Two Firewalls, Different Philosophies
FreeBSD ships two mature, in-kernel packet filters: IPFW and PF. Having both is not redundancy for its own sake; they represent genuinely different design philosophies.
IPFW is FreeBSD’s native firewall, present since FreeBSD 2.x. Rules are numbered 0 to 65535 and evaluated sequentially, with the first match winning. Stateful rules use dynamic rule generation: a keep-state keyword causes the kernel to create per-connection state entries, which are checked before the static ruleset via an explicit check-state rule. IPFW integrates with dummynet, a traffic shaping subsystem created by Luigi Rizzo at the University of Pisa, which landed in FreeBSD around 1998.

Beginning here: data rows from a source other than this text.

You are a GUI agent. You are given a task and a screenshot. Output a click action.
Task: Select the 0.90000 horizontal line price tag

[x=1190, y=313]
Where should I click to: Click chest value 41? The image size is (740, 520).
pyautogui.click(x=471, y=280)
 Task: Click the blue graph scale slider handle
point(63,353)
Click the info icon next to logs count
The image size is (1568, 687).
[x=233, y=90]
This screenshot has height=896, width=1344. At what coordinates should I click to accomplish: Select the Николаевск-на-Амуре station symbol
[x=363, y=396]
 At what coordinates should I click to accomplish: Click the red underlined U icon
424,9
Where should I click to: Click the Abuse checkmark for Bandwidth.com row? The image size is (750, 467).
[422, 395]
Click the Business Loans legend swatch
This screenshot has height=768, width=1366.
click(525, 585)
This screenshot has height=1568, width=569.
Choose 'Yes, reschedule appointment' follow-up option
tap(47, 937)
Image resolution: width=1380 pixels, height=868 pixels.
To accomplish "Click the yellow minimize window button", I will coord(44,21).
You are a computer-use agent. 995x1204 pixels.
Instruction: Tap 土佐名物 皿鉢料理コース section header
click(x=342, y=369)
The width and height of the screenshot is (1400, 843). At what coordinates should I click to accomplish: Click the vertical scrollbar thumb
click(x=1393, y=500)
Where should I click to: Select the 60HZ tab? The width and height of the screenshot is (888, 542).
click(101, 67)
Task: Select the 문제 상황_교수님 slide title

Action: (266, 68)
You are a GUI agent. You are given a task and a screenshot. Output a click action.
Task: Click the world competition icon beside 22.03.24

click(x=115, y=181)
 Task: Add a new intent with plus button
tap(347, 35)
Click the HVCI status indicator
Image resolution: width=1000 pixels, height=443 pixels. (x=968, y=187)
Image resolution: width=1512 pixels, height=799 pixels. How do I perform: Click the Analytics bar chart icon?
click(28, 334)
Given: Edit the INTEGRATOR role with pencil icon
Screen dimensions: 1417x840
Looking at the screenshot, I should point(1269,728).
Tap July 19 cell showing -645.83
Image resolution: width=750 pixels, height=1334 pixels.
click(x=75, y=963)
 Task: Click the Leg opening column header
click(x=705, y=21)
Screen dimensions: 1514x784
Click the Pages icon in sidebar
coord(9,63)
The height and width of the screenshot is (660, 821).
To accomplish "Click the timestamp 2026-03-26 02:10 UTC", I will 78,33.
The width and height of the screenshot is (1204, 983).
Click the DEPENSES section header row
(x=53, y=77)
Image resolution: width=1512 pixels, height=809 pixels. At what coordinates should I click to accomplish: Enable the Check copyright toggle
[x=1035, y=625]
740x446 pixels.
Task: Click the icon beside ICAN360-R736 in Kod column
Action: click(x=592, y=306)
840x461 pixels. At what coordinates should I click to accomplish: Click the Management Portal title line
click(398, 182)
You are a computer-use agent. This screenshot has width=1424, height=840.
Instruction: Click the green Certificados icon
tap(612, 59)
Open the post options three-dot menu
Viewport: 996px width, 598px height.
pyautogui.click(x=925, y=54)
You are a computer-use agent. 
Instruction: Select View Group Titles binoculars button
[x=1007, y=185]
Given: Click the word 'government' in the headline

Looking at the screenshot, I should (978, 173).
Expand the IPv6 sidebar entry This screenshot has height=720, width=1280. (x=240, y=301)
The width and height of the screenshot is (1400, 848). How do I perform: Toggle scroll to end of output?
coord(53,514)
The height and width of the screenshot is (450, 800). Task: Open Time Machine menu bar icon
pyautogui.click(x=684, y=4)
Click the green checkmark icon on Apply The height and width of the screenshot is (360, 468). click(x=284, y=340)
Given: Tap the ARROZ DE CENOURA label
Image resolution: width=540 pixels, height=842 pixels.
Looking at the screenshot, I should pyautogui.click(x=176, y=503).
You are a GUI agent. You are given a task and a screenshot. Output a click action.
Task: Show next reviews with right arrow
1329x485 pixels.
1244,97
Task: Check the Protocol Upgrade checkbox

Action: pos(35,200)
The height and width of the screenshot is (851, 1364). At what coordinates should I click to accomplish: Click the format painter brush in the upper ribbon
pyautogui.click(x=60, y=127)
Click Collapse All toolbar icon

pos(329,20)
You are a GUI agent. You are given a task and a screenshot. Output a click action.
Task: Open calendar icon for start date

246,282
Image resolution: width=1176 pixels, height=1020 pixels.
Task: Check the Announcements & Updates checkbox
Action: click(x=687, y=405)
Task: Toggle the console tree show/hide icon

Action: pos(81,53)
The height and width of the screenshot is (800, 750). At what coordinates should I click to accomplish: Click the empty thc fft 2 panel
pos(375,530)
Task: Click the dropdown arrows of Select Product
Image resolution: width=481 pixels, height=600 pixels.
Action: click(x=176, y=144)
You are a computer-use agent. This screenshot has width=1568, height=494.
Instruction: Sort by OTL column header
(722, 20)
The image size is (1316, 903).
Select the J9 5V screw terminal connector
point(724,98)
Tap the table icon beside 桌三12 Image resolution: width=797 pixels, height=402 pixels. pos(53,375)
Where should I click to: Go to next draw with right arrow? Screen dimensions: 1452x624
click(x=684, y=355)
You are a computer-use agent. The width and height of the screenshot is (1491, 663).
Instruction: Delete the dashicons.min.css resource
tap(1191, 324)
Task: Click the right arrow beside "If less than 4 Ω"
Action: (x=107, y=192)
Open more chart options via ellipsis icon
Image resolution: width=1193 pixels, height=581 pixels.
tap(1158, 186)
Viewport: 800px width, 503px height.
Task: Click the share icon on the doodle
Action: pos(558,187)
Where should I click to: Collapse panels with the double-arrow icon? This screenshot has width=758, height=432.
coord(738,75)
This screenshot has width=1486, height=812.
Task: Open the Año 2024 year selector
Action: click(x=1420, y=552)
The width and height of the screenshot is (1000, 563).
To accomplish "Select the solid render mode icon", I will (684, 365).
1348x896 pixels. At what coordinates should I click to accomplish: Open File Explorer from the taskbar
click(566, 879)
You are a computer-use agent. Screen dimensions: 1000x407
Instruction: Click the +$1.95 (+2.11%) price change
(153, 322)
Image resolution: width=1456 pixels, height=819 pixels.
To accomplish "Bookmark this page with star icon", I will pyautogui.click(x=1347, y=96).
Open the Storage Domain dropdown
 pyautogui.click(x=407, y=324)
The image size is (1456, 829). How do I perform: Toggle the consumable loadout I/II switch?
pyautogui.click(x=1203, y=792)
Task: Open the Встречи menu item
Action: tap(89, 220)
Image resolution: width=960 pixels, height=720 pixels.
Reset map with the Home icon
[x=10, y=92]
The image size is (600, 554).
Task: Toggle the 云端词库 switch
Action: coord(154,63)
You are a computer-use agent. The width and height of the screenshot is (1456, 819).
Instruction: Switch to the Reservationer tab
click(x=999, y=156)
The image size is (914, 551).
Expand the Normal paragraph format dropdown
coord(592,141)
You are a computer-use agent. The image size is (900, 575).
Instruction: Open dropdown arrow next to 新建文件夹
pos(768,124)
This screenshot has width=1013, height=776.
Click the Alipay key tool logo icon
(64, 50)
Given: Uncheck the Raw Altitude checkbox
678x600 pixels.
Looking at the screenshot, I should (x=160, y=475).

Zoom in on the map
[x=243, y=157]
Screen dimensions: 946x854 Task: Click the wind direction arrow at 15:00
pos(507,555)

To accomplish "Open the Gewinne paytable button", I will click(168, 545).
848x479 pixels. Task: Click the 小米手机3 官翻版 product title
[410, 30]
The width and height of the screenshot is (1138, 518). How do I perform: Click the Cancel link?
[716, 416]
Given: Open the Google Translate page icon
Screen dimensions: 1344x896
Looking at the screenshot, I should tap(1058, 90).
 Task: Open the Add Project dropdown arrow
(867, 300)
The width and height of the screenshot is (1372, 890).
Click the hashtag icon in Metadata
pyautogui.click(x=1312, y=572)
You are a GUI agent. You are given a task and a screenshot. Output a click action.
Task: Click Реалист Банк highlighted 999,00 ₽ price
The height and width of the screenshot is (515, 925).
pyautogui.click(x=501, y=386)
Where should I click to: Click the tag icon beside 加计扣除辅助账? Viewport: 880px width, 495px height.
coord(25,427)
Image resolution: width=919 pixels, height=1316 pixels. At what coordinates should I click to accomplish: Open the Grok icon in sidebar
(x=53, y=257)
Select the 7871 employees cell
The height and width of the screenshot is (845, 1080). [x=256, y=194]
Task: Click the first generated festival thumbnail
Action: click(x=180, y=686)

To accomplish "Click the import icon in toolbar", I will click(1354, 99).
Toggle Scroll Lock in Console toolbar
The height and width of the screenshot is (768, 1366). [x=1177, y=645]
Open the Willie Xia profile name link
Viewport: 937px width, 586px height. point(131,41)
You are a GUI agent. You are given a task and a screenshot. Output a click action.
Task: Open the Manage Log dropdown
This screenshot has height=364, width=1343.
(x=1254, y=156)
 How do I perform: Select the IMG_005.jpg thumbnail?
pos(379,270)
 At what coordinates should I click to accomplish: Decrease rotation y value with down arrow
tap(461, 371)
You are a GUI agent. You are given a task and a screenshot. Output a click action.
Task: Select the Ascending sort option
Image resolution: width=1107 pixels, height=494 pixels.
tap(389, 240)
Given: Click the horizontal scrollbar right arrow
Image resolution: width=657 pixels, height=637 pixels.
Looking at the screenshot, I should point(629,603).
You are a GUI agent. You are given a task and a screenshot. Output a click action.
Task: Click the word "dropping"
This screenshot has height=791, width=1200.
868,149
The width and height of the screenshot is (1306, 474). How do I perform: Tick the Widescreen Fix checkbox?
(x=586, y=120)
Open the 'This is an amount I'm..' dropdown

Dummynet works through pipes and queues. A pipe is a configurable bandwidth limiter with delay and packet loss parameters; traffic directed into a pipe experiences those characteristics in-kernel, without any userspace involvement:
# 1 Mbit/s pipe with 50ms RTT emulation and 1% random loss
ipfw pipe 1 config bw 1Mbit/s delay 50ms plr 0.01
# Send traffic to a specific host through that pipe
ipfw add 1000 pipe 1 ip from any to 203.0.113.5
ipfw add 1010 pipe 1 ip from 203.0.113.5 to any
This makes a FreeBSD box inserted inline between two network segments a precise WAN emulator with no additional software. Schedulers available through dummynet include FIFO, WFQ, Round Robin, QFQ, and FQ-CoDel, selectable per-queue.
PF arrived from a different direction. The OpenBSD team developed PF in 2001 as a replacement for IPFilter after a license dispute, and it was ported to FreeBSD starting with 5.3 (2004). PF uses a declarative, macro-based syntax with a fundamentally different approach to NAT, state tracking, and traffic normalization. The scrub directive reassembles fragmented packets before rule evaluation, a security measure that predates most application-layer firewalls:
# Macros
ext_if = "em0"
tcp_services = "{ 22, 80, 443 }"
# Normalize and reassemble
scrub in all fragment reassemble
# NAT outbound
nat on $ext_if from 192.168.1.0/24 to any -> ($ext_if)
# Stateful pass with connection rate limiting
pass in on $ext_if proto tcp to ($ext_if) port 22 \
keep state (max-src-conn 5, max-src-conn-rate 3/10, \
overload <brute_force> flush global)
The overload mechanism moves source IPs that exceed the rate limit into a named table, which can then be blocked by another rule. This kind of composable, table-driven policy is harder to express cleanly in IPFW’s numbered-rule model.
pfSense (now running on FreeBSD 14.0) and OPNsense are built around PF as their core firewall engine. Both projects also depend on pfsync, a protocol-level interface that synchronizes PF state tables between HA peers, enabling stateful failover without TCP resets when the primary node goes down.
CARP: Failover Without Patent Liability
High availability in network appliances requires address failover: multiple physical nodes share a virtual IP address, and traffic continues flowing when the primary dies. The IETF standard for this, VRRP, is covered by Cisco patents. OpenBSD’s team designed CARP (Common Address Redundancy Protocol) in 2003 specifically to accomplish the same thing without licensing exposure, and it was ported to FreeBSD and is in the base system today.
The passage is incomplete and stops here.